— Пусть так, — коротко кивнул журналист. — Шито белыми нитками, но лучше, чем ничего.
Я понятия не имел, как Зборовский держался. Или он на самом деле — стальной мужик и ради семьи действительно мог подвинуть эмоции в сторону, или — пребывал в шоковом состоянии, и скоро наступит отходняк. А может, сосед успел употребить какое-то сильнодействующее успокоительное, пока я вязал главного кхазада и пихал ему кляп в рот?
Так или иначе — Женя на руках перенес ко мне в квартиру жену, я помог ему переправить детей, а потом сказал:
— Давай, сиди там пока и не высовывайся. Сейчас я буду понимать, как подъезд разморозить, и почему на тебя это тряхомудие не сработало…
— А? Ага… — он потер лицо руками. — Спасибо, братко. Слышишь? Спасибо! Мне плевать кто ты, хоть сам черт-дьявол, и плевать, что ты ногу гномскую сожрал. Ты слово свое сдержал, и моих защитил… Я — твой должник. Просто — знай это. У меня нет ничего дороже, понимаешь, ни-че-го! И ты…
— Это же дети, Жень, — я вздохнул — Де-ти! Дети и женщины не должны участвовать в мужских играх, да? А тот, кто этого не понимает и пытается нас с тобой с их помощью задеть — тот последний мерзавец, однако. Такая моя позиция. А с мерзавцами разговор должен быть короткий! Они тебя и твоих жалеть не собирались, тут уж не до гуманизма — эти негодяи сами поставили себя за рамками законов Божьих и государевых, а не мы с тобой!
— Отгрызть ногу — и дело с концом, да? — он дернул плечами. — Или — спалить к чертовой матери.
— Можно и спалить, — кивнул я серьезно. — Но не в квартире. А с ногой… Как-то неуместно получилось, признаю… Не сдержал…ся!
За ногу мне было откровенно неловко. Придурок это, а не дракон, самый настоящий! Только дай волю!
— Ты на кухне бери что хочешь. Чай в буфете, чайник на плите, шоколад и коньяк — в холодильнике. Тебе не помешает… — предложил я.
— М-м-мда… — он снова потер лицо ладонями. — Ну ладно… Ты точно сам справишься?
Я ничего не ответил, просто вышел из квартиры и закрыл за собой дверь.
* * *
У Зборовских на кухне, на том самом стуле, к которому не так давно был прикован Женя, теперь сидел усатый кхазад и рыдал о потерянной ноге своей. Завидев меня, он задергался и завыл.

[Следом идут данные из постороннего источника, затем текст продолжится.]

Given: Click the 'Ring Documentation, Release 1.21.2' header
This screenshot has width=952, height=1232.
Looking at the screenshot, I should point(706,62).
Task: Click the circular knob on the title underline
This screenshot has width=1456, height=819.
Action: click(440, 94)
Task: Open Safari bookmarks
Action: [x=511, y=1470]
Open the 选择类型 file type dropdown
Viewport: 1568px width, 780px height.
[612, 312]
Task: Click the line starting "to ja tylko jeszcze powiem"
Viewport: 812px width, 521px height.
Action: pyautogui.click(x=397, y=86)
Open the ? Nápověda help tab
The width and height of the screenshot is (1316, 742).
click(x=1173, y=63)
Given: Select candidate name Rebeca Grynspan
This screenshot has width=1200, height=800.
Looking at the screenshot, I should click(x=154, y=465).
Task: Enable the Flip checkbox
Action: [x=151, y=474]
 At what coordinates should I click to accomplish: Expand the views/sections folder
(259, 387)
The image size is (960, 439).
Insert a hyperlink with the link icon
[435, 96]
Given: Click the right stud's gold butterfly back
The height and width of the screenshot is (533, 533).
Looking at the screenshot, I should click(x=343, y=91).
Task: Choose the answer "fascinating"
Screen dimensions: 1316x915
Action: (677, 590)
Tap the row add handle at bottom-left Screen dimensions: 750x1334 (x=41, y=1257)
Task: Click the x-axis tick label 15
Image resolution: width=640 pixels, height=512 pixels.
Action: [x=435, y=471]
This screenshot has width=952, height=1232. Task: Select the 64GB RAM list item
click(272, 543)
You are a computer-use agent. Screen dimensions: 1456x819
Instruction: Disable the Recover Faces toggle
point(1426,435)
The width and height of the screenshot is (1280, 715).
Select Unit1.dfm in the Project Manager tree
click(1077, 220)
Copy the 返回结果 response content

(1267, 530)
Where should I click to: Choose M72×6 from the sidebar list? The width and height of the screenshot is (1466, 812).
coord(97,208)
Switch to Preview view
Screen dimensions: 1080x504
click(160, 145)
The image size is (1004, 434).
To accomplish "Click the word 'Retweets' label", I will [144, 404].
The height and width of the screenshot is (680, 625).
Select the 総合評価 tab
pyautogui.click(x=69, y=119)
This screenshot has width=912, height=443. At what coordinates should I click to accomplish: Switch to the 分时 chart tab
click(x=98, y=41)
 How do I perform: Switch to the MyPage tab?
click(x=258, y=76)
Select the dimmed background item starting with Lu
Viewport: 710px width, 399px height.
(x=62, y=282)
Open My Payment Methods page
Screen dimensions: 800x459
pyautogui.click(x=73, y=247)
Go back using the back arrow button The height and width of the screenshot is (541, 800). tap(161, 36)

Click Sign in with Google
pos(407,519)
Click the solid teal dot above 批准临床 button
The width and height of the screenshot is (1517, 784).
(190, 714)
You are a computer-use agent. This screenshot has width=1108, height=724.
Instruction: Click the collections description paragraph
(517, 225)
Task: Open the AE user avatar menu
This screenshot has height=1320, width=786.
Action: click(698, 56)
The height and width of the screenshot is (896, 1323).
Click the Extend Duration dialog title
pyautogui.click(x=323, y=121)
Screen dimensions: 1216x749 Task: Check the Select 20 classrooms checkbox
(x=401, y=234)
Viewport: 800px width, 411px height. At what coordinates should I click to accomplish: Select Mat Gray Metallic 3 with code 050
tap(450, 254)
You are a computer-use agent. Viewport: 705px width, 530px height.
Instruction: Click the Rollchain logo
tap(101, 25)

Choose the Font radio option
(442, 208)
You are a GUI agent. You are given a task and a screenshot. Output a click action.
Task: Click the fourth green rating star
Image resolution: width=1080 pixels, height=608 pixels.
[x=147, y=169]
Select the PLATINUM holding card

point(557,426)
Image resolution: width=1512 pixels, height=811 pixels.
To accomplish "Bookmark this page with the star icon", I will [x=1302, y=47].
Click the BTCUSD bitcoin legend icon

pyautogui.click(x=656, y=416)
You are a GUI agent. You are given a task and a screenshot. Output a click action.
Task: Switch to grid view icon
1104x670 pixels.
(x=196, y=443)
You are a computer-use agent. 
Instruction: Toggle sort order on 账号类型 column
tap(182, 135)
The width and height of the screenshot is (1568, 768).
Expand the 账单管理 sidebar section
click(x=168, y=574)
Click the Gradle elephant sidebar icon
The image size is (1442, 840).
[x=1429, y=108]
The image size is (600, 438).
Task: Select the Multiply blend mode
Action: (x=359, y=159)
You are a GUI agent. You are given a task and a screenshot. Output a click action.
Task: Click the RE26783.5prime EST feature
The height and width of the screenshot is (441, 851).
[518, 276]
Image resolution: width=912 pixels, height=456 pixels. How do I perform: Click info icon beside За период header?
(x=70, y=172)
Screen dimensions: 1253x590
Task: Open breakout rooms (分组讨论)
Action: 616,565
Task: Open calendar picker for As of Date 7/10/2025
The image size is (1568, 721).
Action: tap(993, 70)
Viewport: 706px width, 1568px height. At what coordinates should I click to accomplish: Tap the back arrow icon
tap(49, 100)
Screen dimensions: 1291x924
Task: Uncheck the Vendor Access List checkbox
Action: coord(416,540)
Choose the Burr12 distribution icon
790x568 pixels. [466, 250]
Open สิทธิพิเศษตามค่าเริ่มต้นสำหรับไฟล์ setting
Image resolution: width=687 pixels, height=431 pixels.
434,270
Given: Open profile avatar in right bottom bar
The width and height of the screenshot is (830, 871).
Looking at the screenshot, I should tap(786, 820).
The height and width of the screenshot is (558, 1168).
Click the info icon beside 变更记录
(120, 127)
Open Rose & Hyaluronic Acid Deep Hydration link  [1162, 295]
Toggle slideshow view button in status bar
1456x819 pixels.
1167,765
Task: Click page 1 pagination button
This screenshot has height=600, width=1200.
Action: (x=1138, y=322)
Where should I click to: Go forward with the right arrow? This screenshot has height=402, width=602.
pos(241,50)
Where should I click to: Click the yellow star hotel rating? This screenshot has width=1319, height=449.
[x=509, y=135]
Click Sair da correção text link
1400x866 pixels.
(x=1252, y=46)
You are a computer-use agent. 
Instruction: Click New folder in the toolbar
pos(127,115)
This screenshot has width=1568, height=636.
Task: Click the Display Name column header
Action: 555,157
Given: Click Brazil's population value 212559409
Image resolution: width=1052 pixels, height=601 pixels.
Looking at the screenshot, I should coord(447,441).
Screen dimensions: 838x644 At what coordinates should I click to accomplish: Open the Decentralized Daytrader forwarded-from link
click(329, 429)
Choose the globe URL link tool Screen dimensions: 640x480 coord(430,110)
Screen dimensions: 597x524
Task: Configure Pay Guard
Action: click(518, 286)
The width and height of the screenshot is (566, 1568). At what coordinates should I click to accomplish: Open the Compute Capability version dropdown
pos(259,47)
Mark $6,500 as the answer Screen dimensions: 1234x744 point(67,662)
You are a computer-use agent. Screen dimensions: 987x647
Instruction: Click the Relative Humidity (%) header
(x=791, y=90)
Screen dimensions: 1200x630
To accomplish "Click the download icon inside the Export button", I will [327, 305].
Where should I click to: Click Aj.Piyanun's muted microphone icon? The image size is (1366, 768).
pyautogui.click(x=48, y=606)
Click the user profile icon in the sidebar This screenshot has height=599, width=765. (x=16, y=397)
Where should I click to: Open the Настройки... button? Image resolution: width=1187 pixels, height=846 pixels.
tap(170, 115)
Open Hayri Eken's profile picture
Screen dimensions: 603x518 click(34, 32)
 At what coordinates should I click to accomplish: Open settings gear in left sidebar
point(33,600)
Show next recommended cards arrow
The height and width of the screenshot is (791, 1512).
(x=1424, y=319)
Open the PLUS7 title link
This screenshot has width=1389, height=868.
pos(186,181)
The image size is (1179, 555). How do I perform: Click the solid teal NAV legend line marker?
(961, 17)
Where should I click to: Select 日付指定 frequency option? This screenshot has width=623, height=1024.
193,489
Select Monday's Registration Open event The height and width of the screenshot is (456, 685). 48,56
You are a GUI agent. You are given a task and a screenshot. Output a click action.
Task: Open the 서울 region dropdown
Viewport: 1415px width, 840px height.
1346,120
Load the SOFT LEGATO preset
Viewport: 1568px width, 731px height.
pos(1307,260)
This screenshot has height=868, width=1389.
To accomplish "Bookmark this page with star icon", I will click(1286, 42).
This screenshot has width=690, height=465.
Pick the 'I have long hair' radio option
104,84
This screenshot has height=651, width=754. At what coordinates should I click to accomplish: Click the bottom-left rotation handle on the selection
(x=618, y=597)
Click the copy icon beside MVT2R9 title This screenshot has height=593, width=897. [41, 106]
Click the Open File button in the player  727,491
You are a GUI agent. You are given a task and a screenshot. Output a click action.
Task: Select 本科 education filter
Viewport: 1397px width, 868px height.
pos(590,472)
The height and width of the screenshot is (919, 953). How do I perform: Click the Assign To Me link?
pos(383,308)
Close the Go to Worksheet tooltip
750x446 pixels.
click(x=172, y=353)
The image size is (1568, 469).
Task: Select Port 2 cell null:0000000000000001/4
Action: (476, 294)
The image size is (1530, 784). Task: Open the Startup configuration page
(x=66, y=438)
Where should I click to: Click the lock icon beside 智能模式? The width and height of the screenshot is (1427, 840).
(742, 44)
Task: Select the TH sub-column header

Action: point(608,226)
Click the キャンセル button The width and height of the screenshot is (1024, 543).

— Однако, здравствуйте, — сказал я и придвинул ногой еще один стул. — Смотри, какая штуковина: мне от тебя нужны три ответа. Кто тебя послал — это раз, как ты погасил вы погасили весь подъезд — это два, и как мне разбудить соседей — это три.
— Их бин… Я просто… Просто наемник! — он замотал усами.
Вообще — что за чертовщина, почему гном — и усатый? Что за дурацкая мода такая? Гном должен быть с длинной бородой, это каждому хорошо известно! Это как орк в пиджаке, или — лысый эльф! Может быть, с бородой он отчекрыжил себе кусок мозга и не понимал, что я ему говорю? Для проверки этой идеи мне пришлось отрастить когти на руке, и глаза кхазада тут же приобрели совсем иное выражение.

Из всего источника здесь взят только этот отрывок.